What this task involves —
Each line of the listing that includes the string "showing" is to be identified and copied.
**** Working data
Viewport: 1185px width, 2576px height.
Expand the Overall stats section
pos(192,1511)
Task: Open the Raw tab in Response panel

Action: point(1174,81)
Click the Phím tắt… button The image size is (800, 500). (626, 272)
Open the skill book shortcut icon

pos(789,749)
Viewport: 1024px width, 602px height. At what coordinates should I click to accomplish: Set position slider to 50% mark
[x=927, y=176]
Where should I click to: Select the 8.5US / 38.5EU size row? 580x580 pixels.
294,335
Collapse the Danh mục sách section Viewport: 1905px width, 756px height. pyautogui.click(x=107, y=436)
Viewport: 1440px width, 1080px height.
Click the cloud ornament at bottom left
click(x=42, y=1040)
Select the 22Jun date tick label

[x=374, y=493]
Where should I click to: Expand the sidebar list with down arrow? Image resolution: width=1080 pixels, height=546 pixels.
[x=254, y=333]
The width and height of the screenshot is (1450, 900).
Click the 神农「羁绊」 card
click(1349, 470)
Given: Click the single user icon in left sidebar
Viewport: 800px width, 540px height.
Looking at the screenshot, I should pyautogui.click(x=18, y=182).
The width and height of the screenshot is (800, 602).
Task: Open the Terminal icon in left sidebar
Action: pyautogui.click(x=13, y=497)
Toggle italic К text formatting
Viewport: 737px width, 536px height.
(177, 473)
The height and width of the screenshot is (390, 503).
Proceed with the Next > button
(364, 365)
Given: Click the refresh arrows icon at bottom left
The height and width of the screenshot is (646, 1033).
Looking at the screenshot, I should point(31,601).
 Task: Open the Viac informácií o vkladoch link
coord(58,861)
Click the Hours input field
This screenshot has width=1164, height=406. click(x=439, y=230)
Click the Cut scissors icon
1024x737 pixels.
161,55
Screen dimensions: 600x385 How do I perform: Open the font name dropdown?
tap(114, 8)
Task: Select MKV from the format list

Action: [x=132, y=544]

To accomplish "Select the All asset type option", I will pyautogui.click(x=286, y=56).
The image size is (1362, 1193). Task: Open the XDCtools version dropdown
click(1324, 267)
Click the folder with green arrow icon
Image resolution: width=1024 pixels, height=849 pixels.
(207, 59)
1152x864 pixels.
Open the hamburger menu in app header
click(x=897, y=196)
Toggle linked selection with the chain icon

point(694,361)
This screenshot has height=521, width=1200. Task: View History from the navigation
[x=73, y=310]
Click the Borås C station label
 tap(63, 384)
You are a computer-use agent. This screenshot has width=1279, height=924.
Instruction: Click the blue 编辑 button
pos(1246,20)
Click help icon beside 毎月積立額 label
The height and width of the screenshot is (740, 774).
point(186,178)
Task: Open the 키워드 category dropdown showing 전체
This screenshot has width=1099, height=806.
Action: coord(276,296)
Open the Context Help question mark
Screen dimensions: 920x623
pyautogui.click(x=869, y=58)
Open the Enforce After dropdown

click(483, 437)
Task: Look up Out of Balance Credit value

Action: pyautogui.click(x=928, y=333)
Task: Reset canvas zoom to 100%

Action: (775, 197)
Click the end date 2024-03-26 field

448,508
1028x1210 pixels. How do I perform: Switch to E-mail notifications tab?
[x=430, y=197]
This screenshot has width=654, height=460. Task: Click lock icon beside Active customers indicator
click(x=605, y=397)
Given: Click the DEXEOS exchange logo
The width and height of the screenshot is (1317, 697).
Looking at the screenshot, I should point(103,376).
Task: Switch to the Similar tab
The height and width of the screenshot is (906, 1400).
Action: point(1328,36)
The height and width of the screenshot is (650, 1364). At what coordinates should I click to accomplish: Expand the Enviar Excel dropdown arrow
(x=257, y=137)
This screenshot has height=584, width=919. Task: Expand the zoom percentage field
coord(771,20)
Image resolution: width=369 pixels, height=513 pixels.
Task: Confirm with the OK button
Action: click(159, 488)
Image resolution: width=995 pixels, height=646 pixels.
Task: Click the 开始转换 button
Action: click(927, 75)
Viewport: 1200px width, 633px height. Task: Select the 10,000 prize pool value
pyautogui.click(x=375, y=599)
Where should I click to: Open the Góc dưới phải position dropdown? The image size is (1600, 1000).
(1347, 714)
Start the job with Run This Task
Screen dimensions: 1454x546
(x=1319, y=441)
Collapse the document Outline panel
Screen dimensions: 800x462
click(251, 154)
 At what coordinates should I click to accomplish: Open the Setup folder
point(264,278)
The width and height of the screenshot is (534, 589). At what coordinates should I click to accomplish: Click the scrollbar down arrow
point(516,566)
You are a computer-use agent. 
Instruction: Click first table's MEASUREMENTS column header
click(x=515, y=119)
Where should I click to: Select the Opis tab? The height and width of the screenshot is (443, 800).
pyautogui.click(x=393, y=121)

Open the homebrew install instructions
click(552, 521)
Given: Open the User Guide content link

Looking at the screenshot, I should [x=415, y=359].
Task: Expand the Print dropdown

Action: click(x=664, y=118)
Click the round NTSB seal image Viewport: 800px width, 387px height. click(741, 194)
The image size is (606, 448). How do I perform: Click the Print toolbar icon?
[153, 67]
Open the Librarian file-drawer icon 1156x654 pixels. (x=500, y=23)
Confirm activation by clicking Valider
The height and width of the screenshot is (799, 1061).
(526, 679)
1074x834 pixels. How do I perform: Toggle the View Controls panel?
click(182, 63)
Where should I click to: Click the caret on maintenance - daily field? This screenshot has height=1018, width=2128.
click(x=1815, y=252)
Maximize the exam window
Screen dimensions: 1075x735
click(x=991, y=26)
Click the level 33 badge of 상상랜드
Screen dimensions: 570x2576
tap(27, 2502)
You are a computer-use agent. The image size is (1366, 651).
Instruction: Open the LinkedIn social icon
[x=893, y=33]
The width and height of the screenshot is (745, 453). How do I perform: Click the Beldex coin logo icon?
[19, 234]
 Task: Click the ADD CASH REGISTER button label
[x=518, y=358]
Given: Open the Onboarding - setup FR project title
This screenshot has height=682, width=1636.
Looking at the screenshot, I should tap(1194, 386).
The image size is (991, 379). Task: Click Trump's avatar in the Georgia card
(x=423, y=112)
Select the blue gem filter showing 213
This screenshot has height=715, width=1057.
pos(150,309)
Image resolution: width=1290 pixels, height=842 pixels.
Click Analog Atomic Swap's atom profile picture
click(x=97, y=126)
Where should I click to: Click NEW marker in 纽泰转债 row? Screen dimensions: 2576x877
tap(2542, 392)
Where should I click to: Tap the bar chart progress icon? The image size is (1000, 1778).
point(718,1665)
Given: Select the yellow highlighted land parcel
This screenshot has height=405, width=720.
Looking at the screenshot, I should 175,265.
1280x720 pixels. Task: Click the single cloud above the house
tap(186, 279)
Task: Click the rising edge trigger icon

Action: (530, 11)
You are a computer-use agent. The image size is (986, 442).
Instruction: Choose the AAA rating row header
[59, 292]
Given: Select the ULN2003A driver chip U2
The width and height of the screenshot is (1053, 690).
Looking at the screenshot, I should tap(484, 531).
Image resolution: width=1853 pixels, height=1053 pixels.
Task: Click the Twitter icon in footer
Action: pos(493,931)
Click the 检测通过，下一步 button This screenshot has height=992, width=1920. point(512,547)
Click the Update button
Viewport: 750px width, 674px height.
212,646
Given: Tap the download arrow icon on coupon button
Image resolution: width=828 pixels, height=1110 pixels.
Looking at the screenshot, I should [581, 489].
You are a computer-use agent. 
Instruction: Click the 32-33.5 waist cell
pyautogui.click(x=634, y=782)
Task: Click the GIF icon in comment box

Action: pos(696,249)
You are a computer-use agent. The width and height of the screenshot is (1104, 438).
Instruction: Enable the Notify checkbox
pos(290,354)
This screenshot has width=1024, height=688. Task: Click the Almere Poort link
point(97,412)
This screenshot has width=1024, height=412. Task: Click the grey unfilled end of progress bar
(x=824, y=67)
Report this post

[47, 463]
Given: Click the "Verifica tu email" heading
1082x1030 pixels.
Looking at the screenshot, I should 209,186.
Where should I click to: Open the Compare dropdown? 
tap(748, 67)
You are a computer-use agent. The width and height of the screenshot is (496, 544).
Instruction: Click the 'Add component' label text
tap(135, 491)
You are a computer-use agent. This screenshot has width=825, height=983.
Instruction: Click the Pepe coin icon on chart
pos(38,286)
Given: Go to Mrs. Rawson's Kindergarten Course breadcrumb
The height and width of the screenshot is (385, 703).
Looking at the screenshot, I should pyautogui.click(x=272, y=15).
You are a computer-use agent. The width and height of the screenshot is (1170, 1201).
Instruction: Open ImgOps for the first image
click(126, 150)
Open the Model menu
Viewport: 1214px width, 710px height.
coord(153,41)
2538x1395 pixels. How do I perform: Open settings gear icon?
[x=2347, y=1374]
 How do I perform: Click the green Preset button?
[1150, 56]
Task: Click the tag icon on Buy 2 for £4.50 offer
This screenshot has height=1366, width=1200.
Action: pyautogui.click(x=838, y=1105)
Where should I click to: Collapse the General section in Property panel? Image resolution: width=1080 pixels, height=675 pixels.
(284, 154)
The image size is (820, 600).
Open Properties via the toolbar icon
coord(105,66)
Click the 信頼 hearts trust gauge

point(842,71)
********
Response area —
Task: Open the 키워드 category dropdown showing 전체
Select the blue gem filter showing 213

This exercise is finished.